**What to produce:**
Please put the lines of the records into a JSON list of strings, one string per line with blank lines left out, starting at the line that contains "This screenshot has height=570, width=1082." and ending at the line that contains "will click(344, 143).".

[Records of locating words and elements]
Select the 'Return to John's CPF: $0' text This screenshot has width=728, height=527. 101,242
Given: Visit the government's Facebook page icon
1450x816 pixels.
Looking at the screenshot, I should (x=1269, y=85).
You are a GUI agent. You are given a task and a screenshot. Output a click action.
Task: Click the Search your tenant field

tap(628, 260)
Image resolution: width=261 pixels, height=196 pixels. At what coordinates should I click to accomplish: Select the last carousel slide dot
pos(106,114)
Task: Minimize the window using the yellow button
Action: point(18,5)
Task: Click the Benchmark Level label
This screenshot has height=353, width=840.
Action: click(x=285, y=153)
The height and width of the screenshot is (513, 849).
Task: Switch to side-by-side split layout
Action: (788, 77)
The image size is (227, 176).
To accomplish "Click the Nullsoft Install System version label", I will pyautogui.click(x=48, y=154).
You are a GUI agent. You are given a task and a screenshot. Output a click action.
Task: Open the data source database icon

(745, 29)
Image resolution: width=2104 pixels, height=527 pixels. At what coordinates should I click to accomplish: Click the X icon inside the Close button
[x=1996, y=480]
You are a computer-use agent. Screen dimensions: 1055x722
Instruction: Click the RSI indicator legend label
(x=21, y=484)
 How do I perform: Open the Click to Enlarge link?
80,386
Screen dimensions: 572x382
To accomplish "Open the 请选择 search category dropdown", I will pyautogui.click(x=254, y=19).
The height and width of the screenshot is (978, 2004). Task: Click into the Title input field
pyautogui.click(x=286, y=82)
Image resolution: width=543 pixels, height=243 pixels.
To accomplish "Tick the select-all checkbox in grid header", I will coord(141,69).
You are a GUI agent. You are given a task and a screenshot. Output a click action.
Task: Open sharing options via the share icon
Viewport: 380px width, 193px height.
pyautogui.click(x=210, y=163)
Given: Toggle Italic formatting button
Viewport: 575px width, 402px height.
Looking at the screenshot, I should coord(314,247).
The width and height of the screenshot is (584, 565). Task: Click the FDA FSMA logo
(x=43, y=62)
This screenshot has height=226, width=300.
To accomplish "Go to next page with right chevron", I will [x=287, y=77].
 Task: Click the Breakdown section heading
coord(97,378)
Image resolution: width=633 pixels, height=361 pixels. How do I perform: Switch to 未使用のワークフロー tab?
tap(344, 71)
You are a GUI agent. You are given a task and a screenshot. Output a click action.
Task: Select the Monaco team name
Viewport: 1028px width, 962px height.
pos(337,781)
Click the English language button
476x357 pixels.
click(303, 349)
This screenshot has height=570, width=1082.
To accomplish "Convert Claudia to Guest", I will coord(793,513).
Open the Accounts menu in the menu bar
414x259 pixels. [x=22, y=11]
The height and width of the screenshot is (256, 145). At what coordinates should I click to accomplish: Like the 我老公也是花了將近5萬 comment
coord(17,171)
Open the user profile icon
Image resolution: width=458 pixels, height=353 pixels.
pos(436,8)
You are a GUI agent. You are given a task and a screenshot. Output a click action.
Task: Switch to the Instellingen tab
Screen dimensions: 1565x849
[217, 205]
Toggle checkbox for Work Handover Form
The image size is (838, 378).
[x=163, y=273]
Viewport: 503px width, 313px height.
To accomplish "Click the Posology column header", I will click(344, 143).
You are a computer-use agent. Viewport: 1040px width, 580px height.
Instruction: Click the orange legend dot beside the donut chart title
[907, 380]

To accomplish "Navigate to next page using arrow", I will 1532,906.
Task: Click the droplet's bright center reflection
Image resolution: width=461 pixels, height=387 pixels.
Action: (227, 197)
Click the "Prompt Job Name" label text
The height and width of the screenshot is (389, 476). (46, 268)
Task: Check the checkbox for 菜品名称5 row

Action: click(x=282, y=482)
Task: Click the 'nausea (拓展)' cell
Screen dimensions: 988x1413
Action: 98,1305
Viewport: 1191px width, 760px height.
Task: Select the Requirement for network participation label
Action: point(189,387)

**The response:**
[
  "This screenshot has height=570, width=1082.",
  "To accomplish \"Convert Claudia to Guest\", I will coord(793,513).",
  "Open the Accounts menu in the menu bar",
  "414x259 pixels. [x=22, y=11]",
  "The height and width of the screenshot is (256, 145). At what coordinates should I click to accomplish: Like the 我老公也是花了將近5萬 comment",
  "coord(17,171)",
  "Open the user profile icon",
  "Image resolution: width=458 pixels, height=353 pixels.",
  "pos(436,8)",
  "You are a GUI agent. You are given a task and a screenshot. Output a click action.",
  "Task: Switch to the Instellingen tab",
  "Screen dimensions: 1565x849",
  "[217, 205]",
  "Toggle checkbox for Work Handover Form",
  "The image size is (838, 378).",
  "[x=163, y=273]",
  "Viewport: 503px width, 313px height.",
  "To accomplish \"Click the Posology column header\", I will click(344, 143)."
]